Task brief:
Which lines of the entries contain the string "computer"? Copy each of them.

Entries taken from a collection:

● ● ● ● ● ● ●

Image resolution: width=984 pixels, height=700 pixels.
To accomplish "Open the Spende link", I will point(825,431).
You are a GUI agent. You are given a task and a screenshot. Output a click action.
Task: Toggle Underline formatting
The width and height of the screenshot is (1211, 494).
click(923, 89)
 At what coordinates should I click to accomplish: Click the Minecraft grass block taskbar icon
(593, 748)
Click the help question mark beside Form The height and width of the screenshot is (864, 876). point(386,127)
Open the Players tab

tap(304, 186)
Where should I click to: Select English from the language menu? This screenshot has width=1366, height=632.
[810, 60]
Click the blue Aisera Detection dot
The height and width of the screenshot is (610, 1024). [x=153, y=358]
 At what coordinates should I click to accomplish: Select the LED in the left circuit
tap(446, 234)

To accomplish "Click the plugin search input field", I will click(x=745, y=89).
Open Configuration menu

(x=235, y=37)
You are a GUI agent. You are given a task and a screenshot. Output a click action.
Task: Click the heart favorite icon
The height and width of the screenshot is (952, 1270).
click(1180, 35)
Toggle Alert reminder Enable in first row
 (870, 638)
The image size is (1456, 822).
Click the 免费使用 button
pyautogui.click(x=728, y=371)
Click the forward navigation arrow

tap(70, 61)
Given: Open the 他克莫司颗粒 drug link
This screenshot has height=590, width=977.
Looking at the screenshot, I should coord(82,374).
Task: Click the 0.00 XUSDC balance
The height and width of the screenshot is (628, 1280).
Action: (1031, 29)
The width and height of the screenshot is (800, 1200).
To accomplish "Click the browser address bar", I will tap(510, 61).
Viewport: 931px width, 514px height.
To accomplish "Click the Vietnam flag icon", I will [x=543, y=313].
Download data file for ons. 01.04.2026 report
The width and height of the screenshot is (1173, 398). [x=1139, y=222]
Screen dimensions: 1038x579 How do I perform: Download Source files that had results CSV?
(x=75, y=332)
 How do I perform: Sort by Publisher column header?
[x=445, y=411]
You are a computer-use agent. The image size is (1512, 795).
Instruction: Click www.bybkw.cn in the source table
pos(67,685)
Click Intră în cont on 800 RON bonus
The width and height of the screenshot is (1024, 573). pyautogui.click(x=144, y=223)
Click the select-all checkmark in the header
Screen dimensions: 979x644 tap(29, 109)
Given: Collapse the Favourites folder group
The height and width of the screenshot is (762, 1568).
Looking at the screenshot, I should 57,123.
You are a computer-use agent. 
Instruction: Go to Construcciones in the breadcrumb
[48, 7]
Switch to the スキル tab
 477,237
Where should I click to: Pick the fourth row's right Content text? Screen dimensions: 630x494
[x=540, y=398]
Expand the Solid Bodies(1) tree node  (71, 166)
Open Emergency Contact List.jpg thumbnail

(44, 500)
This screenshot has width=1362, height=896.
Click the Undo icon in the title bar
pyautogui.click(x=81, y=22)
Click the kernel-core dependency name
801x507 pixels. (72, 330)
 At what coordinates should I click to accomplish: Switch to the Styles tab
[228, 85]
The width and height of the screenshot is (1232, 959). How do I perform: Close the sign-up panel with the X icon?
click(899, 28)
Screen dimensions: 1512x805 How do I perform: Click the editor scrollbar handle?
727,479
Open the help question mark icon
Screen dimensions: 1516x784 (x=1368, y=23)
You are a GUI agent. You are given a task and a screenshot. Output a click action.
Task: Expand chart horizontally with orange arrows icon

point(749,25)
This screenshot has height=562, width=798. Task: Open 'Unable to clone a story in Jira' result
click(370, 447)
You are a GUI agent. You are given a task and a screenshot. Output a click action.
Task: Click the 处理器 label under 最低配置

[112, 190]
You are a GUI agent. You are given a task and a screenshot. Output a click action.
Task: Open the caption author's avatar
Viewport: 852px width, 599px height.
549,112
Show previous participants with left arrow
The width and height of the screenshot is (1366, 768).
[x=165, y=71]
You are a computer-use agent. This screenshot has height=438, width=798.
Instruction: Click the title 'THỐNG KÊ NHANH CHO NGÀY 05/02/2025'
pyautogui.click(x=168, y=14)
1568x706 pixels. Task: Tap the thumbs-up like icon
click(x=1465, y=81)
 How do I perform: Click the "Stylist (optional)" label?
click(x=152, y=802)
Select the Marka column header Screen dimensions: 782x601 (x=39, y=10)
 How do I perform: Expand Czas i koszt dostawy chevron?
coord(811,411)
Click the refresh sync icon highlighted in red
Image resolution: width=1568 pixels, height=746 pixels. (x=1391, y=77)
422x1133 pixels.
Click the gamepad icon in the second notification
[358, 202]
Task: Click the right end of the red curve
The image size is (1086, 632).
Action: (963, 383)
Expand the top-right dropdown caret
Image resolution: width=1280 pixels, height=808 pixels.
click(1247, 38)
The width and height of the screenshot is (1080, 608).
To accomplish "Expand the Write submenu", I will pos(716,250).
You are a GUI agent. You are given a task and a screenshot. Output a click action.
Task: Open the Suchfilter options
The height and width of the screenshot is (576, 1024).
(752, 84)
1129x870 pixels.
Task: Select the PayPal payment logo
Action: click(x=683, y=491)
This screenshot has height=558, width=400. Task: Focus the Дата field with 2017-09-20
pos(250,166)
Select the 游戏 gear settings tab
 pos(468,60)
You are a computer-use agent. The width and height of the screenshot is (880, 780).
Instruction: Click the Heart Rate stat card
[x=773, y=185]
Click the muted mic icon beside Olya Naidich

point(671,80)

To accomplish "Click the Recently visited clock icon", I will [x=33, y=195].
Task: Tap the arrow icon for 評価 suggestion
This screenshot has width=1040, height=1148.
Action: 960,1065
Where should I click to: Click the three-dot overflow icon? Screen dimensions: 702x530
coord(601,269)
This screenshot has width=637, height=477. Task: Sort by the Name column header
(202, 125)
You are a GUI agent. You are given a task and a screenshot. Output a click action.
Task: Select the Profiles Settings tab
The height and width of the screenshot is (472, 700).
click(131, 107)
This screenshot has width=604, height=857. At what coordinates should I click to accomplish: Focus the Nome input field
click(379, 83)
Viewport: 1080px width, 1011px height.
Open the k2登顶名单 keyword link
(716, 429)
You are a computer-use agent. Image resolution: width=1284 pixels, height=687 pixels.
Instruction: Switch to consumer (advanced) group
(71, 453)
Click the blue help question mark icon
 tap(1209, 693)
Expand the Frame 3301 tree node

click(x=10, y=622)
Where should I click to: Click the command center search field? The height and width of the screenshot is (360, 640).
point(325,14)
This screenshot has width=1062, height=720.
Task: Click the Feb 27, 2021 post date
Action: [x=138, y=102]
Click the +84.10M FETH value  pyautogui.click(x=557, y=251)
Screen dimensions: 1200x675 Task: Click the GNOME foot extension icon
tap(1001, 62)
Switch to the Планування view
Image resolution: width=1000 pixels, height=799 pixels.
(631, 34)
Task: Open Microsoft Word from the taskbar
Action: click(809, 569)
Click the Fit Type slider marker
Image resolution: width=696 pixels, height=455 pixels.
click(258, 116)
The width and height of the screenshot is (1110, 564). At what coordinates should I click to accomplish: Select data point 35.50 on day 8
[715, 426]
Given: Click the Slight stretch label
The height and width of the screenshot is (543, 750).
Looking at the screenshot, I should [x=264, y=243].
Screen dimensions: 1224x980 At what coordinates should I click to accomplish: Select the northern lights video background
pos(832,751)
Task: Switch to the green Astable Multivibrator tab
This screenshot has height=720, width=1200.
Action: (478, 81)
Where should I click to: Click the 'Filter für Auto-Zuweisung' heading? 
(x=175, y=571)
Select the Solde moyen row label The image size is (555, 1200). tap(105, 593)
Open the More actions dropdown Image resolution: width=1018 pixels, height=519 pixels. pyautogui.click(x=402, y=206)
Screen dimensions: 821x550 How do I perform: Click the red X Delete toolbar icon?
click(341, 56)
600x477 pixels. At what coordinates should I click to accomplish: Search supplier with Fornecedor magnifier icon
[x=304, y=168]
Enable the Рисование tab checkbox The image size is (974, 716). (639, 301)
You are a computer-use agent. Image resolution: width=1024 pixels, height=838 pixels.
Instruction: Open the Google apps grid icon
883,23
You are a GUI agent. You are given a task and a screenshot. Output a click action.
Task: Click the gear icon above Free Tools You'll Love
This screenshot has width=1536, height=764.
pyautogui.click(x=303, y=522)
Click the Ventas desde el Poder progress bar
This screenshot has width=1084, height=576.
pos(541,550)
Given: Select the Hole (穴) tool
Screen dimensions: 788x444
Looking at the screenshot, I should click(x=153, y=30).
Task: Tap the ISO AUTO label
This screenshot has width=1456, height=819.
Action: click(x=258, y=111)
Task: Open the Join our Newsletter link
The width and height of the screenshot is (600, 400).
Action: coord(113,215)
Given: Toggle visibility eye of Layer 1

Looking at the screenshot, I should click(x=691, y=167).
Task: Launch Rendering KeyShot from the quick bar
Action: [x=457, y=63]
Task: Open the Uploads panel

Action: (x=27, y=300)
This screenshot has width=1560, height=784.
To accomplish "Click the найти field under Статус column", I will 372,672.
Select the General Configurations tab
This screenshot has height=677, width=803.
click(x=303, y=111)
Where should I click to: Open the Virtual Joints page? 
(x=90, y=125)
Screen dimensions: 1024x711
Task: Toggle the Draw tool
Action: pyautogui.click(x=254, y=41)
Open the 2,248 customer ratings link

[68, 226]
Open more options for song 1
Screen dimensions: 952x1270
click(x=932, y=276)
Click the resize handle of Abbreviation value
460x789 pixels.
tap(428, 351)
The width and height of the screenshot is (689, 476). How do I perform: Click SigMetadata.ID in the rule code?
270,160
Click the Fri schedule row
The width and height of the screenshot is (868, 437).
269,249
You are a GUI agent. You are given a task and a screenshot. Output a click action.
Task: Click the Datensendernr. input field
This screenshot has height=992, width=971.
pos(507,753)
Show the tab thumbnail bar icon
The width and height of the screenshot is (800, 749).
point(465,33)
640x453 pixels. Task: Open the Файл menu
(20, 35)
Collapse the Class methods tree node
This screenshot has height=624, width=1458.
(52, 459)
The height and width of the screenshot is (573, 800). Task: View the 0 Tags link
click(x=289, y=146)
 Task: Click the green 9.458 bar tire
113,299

● ● ● ● ● ● ●

Completed task:
You are a computer-use agent. The image size is (1512, 795).
You are a computer-use agent. 
You are a computer-use agent. This screenshot has height=438, width=798.
You are a computer-use agent. The width and height of the screenshot is (880, 780).
You are a computer-use agent. Image resolution: width=1284 pixels, height=687 pixels.
You are a computer-use agent. Image resolution: width=1024 pixels, height=838 pixels.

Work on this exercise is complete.